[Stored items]
····················
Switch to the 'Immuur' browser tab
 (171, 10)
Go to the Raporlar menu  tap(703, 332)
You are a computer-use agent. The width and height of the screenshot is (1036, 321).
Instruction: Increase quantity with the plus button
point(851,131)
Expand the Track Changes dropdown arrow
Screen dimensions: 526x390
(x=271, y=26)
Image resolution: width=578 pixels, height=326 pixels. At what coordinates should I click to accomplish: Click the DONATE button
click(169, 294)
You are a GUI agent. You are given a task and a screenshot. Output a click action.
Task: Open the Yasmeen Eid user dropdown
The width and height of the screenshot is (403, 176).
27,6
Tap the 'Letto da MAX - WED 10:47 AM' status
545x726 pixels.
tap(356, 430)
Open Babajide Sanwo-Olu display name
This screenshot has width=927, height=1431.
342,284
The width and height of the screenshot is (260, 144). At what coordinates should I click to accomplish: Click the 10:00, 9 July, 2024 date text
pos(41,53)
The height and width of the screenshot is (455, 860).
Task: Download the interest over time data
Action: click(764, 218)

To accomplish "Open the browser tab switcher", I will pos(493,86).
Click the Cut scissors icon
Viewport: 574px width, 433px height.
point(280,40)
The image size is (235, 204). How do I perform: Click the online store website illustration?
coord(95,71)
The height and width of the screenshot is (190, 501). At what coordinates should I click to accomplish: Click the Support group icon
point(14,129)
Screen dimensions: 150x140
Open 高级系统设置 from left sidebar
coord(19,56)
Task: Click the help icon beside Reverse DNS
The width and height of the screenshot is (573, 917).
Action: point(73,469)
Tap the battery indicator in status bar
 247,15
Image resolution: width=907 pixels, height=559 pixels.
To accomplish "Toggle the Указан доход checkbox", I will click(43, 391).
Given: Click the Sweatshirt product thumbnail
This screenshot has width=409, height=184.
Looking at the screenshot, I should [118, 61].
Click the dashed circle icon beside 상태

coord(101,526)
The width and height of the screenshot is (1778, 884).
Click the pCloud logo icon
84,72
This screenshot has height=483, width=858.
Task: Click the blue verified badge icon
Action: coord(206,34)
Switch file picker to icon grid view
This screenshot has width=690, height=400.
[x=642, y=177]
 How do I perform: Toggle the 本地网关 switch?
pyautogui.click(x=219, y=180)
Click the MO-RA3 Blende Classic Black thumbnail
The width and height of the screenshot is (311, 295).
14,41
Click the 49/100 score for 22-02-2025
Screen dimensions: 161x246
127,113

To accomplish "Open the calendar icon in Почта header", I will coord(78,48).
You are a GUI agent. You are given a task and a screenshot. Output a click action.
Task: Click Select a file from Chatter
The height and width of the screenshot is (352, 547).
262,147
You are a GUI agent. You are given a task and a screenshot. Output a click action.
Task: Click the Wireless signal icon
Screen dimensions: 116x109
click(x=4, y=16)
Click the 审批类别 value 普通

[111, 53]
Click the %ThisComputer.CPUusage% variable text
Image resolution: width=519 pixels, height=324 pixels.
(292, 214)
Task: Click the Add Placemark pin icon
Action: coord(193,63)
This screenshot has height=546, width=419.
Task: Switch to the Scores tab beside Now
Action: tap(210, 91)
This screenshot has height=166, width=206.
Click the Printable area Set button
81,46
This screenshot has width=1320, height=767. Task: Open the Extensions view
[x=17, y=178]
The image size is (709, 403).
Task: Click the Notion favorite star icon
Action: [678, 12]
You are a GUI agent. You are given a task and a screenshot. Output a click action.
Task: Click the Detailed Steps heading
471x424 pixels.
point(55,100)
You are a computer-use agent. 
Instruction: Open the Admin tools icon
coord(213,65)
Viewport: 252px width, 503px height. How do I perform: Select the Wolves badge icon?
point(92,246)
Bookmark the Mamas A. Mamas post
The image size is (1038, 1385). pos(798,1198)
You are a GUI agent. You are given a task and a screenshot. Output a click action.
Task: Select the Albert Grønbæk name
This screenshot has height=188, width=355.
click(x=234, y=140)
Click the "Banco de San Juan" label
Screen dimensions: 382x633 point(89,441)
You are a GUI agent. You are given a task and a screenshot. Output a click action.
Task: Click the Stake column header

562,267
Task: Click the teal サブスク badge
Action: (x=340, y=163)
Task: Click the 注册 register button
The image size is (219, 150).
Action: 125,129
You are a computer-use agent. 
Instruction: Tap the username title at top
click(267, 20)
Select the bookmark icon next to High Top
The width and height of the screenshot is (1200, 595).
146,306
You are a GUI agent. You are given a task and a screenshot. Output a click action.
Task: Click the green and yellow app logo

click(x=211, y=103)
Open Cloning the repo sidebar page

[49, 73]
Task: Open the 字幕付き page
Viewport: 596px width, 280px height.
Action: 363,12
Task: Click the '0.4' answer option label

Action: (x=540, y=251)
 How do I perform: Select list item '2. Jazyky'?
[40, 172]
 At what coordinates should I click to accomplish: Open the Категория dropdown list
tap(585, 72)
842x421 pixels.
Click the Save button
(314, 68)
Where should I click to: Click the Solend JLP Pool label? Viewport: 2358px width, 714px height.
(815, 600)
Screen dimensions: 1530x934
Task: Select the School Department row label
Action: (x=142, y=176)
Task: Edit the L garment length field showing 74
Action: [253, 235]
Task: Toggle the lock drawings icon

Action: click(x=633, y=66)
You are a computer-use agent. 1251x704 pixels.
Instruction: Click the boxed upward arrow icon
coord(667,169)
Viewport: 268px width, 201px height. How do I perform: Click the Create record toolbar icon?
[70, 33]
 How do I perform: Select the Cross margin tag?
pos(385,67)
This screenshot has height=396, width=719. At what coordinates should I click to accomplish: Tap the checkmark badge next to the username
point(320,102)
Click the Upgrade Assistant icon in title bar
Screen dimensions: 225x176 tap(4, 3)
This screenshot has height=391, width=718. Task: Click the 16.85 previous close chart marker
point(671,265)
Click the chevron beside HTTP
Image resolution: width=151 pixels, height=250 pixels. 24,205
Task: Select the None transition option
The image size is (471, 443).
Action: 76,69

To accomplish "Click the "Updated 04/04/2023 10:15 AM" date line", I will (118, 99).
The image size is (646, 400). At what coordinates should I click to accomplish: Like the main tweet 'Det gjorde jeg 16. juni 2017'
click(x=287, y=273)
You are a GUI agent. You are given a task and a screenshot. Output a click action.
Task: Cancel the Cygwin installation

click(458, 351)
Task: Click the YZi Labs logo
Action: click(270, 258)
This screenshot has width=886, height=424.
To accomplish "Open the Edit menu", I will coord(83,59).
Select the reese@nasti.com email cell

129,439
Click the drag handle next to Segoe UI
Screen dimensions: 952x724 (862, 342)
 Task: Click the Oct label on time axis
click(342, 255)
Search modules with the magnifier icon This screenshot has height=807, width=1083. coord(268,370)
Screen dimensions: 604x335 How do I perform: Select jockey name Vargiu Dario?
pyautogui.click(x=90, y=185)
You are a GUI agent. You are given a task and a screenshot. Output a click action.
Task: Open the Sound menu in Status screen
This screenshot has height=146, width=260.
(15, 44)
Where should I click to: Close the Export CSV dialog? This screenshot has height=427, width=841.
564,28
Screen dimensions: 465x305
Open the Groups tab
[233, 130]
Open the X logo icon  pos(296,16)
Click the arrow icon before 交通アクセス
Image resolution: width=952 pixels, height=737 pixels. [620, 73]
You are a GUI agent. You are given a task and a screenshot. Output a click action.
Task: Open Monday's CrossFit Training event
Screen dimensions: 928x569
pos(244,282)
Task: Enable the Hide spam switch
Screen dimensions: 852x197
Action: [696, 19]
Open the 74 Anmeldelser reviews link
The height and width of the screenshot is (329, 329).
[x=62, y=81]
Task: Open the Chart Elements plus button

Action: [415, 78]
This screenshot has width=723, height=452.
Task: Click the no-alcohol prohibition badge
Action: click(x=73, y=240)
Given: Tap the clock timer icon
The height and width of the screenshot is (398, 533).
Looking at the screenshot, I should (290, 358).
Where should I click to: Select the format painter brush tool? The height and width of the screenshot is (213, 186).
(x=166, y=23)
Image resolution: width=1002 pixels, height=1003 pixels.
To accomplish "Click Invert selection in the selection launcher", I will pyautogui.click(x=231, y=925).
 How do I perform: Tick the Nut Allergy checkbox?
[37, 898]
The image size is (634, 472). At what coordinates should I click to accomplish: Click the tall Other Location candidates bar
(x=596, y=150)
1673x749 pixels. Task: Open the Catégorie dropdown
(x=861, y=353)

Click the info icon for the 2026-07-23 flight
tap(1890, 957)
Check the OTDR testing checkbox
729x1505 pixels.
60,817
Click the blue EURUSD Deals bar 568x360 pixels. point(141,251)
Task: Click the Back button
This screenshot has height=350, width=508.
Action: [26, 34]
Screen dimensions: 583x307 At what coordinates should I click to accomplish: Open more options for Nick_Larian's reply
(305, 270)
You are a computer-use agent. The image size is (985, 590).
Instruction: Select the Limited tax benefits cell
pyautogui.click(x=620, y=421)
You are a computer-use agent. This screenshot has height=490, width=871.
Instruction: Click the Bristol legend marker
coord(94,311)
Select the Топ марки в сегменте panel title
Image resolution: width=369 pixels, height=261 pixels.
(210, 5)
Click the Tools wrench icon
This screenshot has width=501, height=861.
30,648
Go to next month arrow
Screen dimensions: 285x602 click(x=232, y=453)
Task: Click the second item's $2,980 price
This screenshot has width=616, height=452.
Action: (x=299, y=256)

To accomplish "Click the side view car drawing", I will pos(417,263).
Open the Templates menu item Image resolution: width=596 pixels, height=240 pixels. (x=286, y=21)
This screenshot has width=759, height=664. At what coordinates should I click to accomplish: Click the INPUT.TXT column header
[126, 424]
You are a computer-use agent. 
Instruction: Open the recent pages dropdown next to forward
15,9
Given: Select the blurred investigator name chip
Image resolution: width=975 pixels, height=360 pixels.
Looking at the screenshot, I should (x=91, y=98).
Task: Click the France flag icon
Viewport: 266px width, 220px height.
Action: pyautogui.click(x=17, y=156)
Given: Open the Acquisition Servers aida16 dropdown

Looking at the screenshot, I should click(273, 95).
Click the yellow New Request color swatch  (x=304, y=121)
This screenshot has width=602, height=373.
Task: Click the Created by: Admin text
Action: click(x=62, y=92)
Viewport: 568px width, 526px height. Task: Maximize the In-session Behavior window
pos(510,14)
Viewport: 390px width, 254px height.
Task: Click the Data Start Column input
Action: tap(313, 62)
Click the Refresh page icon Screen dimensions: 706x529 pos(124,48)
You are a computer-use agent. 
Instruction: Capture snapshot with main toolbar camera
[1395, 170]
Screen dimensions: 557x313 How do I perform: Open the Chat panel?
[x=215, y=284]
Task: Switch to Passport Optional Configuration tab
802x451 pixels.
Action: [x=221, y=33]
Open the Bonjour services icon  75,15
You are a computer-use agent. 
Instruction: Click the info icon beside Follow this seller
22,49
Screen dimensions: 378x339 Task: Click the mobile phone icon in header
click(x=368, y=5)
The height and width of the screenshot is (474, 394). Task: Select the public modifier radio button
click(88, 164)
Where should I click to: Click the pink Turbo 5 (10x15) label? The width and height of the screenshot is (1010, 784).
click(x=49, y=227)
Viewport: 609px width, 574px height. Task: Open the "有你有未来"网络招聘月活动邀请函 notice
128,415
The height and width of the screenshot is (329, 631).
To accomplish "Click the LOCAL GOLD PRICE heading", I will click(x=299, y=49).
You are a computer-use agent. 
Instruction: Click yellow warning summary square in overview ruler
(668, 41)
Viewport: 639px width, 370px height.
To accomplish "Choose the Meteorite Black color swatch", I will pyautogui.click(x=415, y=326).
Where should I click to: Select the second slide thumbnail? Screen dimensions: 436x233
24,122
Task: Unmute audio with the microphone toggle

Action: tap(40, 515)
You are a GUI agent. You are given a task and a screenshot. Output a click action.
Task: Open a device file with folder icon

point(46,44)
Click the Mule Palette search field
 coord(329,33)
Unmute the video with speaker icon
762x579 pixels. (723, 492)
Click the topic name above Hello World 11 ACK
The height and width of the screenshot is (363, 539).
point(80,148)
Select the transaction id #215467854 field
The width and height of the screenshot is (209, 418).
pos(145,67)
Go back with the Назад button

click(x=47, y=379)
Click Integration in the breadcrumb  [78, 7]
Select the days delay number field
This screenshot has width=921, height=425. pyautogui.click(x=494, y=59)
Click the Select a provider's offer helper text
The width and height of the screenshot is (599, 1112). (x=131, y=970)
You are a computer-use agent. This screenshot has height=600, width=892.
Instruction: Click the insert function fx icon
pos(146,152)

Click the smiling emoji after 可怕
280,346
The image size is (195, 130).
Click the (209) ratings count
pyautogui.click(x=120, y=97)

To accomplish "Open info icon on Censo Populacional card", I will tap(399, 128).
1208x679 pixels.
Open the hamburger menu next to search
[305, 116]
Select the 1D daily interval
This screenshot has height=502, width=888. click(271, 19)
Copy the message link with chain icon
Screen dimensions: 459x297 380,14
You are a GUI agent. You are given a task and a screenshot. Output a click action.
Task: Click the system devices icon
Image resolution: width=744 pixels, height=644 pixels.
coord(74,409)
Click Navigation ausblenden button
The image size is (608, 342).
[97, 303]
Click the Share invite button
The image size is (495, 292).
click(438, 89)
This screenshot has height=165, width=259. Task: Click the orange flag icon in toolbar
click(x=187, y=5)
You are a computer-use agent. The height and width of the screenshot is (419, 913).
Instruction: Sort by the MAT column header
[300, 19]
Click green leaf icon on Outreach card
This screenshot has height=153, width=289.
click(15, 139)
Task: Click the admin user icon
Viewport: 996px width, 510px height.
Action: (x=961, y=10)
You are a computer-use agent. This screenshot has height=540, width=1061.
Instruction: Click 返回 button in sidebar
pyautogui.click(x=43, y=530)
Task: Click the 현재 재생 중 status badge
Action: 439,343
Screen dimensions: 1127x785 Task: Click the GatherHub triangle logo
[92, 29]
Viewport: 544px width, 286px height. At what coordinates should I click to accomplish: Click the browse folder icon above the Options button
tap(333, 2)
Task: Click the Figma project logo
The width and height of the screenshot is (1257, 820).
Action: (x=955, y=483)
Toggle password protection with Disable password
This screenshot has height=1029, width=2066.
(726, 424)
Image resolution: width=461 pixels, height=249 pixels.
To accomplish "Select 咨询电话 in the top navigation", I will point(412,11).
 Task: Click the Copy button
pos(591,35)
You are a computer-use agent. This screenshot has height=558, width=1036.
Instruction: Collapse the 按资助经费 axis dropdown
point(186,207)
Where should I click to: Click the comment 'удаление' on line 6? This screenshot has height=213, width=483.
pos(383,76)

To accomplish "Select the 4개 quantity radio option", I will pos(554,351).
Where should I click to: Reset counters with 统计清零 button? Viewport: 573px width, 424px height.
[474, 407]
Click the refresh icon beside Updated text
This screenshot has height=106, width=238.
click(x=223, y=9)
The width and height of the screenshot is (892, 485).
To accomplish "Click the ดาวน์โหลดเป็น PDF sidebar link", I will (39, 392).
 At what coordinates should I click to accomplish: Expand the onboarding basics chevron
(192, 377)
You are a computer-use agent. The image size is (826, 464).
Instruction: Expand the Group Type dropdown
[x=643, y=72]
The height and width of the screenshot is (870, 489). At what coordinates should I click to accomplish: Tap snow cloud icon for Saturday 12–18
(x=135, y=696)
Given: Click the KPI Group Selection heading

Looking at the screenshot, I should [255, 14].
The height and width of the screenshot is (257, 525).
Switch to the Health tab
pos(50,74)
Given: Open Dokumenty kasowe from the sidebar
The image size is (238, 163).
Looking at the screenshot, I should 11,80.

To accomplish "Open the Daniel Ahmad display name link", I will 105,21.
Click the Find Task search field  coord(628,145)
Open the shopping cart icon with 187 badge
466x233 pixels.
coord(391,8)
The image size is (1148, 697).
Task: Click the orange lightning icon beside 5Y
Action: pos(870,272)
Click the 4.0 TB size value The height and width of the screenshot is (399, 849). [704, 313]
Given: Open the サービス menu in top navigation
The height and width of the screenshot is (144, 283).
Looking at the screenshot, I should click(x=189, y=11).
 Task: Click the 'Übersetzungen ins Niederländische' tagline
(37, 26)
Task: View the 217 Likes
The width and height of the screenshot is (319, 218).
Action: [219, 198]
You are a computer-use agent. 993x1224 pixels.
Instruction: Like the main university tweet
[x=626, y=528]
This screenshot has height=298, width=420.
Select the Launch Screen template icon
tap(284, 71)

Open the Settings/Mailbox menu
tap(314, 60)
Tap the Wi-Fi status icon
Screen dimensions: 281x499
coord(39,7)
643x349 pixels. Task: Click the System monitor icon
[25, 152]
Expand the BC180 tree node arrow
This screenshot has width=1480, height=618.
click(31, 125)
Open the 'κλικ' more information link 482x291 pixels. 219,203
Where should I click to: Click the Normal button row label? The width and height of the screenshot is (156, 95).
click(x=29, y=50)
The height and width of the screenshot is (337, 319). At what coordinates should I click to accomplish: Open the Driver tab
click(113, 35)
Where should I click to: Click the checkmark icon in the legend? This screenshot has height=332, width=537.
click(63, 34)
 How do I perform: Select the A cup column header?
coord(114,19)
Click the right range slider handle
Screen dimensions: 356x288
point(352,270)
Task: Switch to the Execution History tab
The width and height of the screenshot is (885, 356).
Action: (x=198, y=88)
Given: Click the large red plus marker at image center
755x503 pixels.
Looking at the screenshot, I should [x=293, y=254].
····················
> _EXERCISE OBJECTIVE_:
Of the lines above, extract only those from the line with "The height and width of the screenshot is (190, 501)." to the line with "Task: Click the Wireless signal icon", both included, exactly as written.

> _EXPECTED OUTPUT_:
The height and width of the screenshot is (190, 501). At what coordinates should I click to accomplish: Click the Support group icon
point(14,129)
Screen dimensions: 150x140
Open 高级系统设置 from left sidebar
coord(19,56)
Task: Click the help icon beside Reverse DNS
The width and height of the screenshot is (573, 917).
Action: point(73,469)
Tap the battery indicator in status bar
 247,15
Image resolution: width=907 pixels, height=559 pixels.
To accomplish "Toggle the Указан доход checkbox", I will click(43, 391).
Given: Click the Sweatshirt product thumbnail
This screenshot has width=409, height=184.
Looking at the screenshot, I should [118, 61].
Click the dashed circle icon beside 상태

coord(101,526)
The width and height of the screenshot is (1778, 884).
Click the pCloud logo icon
84,72
This screenshot has height=483, width=858.
Task: Click the blue verified badge icon
Action: coord(206,34)
Switch file picker to icon grid view
This screenshot has width=690, height=400.
[x=642, y=177]
 How do I perform: Toggle the 本地网关 switch?
pyautogui.click(x=219, y=180)
Click the MO-RA3 Blende Classic Black thumbnail
The width and height of the screenshot is (311, 295).
14,41
Click the 49/100 score for 22-02-2025
Screen dimensions: 161x246
127,113

To accomplish "Open the calendar icon in Почта header", I will coord(78,48).
You are a GUI agent. You are given a task and a screenshot. Output a click action.
Task: Click Select a file from Chatter
The height and width of the screenshot is (352, 547).
262,147
You are a GUI agent. You are given a task and a screenshot. Output a click action.
Task: Click the Wireless signal icon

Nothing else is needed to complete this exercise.